With Ford deciding that it would not bring the next generation of the Fiesta to the United States the Hyundai Veloster is the only small hot hatch left for this market. For those that are/were fans of the Fiesta ST what are they to do when it comes time for their next car? Is the Hyundai Veloster Turbo the answer? What about those what are shopping for a Volkswagen Golf GTI, is this a good alternative? That is what we looked to find out.
The bogey in all of this is that the Veloster N is on the horizon and that could change the entire equation. However, it is not yet for sale as I drive and write this so I can only go on the information on hand.
Styling and Interior
The first thing about the Veloster everyone talks about is the layout of doors. One door on the driver’s side and two on the passenger’s side. Plus, the fact that it’s a hatchback. I generally like odd and funky cars, but this layout just doesn’t work. It’s funky to be funky without a real payoff. With things like this, it’s a personal thing, so for you, it may be fine, for me it didn’t work.
The quality of the materials in the interior are spot on for the segment. Nothing stood out as fantastic, but for the class and for the price point is exactly as you’d expect it to be.
The sound quality from the Infinity sound system was quite good, however, we had issues with Apple CarPlay. On several occasions, it freaked out or froze on me. The only way to get around it was to unplug the phone and then power off the car. Even pulling out the phone the audio system was frozen.
Lastly with the interior is the hatch area. This is one item for me that would rule it out as an alternative to a GTI or a used Fiesta ST. Number one, it’s small to start with. Second, and more important for me is that the seats don’t fold flat. This makes it unusable for me for taking my dog places. In fact, when I had this Veloster in for review when I had to take my dog places, I had to use my own vehicle because he wouldn’t fit. To be fair, he’s an Irish Wolfhound puppy and at five months old he’s larger than most fully grown dogs.
The most important thing about the Veloster Turbo is how does it drive. Afterall this is targeted at enthusiasts and Hyundai is looking to poach those Fiesta ST owners. Maybe a few GTI owners as well. I have to say it’s a bit of a mixed bag.

◆ ◆ ◆ ◆ ◆

__Directions__:
[A] Name every automaker mentioned in the Veloster Turbo review above.
[B] From the Veloster Turbo review, return the stretch from "The most important" through "a mixed bag." verbatim.

__Entries__:
◆ ◆ ◆ ◆ ◆

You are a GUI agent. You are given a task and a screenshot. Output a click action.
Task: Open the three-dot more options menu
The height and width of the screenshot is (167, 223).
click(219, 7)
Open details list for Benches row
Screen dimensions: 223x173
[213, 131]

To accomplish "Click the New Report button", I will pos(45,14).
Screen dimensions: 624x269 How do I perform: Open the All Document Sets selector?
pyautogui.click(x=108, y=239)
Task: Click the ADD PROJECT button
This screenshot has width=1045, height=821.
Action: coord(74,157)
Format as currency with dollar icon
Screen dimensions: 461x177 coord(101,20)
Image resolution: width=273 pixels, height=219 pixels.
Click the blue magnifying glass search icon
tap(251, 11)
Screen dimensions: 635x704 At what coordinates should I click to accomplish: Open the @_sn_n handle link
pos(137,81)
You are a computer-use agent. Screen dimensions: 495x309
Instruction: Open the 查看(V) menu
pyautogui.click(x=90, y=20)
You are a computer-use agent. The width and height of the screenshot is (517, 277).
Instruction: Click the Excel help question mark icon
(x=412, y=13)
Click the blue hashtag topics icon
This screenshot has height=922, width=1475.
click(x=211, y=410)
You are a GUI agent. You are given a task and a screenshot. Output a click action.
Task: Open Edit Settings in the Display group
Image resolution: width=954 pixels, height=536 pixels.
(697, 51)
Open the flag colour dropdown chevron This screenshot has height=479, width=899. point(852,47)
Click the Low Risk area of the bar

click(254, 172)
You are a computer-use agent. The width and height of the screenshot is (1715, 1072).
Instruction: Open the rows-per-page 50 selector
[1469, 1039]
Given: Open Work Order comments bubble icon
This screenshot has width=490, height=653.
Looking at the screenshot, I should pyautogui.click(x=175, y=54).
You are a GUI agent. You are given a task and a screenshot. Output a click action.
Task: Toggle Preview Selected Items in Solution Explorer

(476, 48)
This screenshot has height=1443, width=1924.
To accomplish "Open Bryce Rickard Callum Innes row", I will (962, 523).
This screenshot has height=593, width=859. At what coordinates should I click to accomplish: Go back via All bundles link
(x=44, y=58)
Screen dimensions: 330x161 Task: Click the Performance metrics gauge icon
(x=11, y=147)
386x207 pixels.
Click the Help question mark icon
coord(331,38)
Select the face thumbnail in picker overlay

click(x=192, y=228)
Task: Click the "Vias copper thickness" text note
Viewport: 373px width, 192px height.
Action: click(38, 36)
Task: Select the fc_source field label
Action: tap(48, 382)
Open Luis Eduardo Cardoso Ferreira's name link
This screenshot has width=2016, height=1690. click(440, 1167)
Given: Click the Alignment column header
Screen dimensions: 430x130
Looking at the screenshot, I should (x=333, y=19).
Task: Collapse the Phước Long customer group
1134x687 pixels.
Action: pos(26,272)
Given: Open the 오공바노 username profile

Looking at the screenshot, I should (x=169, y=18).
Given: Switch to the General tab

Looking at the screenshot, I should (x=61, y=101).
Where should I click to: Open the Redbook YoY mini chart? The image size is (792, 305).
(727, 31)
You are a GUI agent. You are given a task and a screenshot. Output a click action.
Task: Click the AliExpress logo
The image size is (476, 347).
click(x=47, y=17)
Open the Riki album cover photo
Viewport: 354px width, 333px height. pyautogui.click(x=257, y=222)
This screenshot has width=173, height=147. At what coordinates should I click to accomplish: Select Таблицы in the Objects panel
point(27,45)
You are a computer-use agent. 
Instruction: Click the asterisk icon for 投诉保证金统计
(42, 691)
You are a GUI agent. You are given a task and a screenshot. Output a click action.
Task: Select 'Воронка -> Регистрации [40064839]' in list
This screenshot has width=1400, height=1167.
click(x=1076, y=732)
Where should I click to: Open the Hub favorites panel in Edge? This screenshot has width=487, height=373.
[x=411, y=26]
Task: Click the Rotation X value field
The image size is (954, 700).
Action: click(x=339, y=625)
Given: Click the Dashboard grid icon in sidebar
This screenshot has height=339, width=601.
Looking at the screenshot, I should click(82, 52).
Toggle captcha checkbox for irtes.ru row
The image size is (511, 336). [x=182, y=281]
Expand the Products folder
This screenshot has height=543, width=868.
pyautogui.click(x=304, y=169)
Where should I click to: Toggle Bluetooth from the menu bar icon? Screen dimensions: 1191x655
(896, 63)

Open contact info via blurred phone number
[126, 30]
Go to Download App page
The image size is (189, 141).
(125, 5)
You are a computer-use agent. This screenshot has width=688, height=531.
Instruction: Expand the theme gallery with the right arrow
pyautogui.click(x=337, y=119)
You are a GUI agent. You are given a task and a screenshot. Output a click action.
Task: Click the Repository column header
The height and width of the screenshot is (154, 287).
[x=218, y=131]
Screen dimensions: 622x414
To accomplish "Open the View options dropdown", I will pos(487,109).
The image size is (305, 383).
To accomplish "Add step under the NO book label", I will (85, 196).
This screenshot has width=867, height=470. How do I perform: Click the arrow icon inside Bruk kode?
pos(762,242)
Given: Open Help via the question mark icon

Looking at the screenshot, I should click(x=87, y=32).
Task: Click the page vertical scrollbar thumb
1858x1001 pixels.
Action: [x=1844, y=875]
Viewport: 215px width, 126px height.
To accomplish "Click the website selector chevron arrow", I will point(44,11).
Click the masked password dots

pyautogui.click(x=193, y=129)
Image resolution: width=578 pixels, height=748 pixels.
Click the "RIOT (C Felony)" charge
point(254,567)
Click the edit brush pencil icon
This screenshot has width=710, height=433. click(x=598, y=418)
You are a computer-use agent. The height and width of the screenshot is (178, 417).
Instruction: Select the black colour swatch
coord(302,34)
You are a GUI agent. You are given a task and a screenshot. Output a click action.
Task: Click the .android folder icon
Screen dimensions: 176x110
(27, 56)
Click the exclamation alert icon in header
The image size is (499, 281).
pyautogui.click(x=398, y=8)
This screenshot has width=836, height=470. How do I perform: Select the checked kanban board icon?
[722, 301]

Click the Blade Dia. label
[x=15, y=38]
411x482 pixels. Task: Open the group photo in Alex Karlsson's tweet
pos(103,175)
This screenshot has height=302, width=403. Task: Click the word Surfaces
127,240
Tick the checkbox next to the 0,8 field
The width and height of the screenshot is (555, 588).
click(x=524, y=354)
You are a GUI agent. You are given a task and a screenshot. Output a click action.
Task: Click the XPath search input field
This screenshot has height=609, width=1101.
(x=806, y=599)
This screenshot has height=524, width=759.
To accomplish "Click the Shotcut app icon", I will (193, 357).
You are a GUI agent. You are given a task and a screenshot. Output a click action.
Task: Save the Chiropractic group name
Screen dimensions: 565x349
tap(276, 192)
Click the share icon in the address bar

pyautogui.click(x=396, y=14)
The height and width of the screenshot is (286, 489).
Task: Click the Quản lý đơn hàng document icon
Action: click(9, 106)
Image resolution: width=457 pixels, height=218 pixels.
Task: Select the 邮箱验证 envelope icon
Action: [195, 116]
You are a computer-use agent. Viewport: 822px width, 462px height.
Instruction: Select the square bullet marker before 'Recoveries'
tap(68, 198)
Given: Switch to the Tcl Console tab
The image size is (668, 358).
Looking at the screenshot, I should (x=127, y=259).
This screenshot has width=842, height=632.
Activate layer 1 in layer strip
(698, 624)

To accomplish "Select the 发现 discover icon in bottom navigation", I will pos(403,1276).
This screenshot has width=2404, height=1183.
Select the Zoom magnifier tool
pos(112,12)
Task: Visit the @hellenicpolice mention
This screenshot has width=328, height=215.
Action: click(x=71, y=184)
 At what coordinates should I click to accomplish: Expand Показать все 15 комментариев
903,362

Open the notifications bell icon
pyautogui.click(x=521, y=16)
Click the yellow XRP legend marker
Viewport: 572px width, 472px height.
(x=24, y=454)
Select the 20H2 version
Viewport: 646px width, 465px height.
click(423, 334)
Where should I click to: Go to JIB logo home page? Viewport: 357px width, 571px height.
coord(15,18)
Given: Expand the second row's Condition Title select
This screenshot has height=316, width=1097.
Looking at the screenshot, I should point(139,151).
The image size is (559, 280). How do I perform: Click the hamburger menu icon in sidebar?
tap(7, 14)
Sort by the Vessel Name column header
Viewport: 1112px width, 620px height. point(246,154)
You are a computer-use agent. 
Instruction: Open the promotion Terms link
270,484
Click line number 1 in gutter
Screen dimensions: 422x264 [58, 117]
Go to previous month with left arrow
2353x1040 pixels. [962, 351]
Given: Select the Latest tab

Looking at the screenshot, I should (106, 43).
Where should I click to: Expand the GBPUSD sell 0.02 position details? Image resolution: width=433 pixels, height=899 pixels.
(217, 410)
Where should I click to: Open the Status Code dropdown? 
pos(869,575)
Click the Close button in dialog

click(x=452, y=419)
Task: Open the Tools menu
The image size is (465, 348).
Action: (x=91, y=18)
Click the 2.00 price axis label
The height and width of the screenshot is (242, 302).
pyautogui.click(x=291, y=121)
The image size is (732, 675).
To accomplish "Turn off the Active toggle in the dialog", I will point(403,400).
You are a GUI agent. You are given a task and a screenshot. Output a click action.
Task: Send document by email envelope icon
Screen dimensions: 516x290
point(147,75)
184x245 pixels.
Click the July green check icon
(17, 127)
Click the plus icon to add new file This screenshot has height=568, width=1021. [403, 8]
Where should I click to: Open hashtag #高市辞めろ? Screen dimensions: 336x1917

◆ ◆ ◆ ◆ ◆

__Solutions to the tasks__:
[A] Ford, Hyundai, Volkswagen

[B]
The most important thing about the Veloster Turbo is how does it drive. Afterall this is targeted at enthusiasts and Hyundai is looking to poach those Fiesta ST owners. Maybe a few GTI owners as well. I have to say it’s a bit of a mixed bag.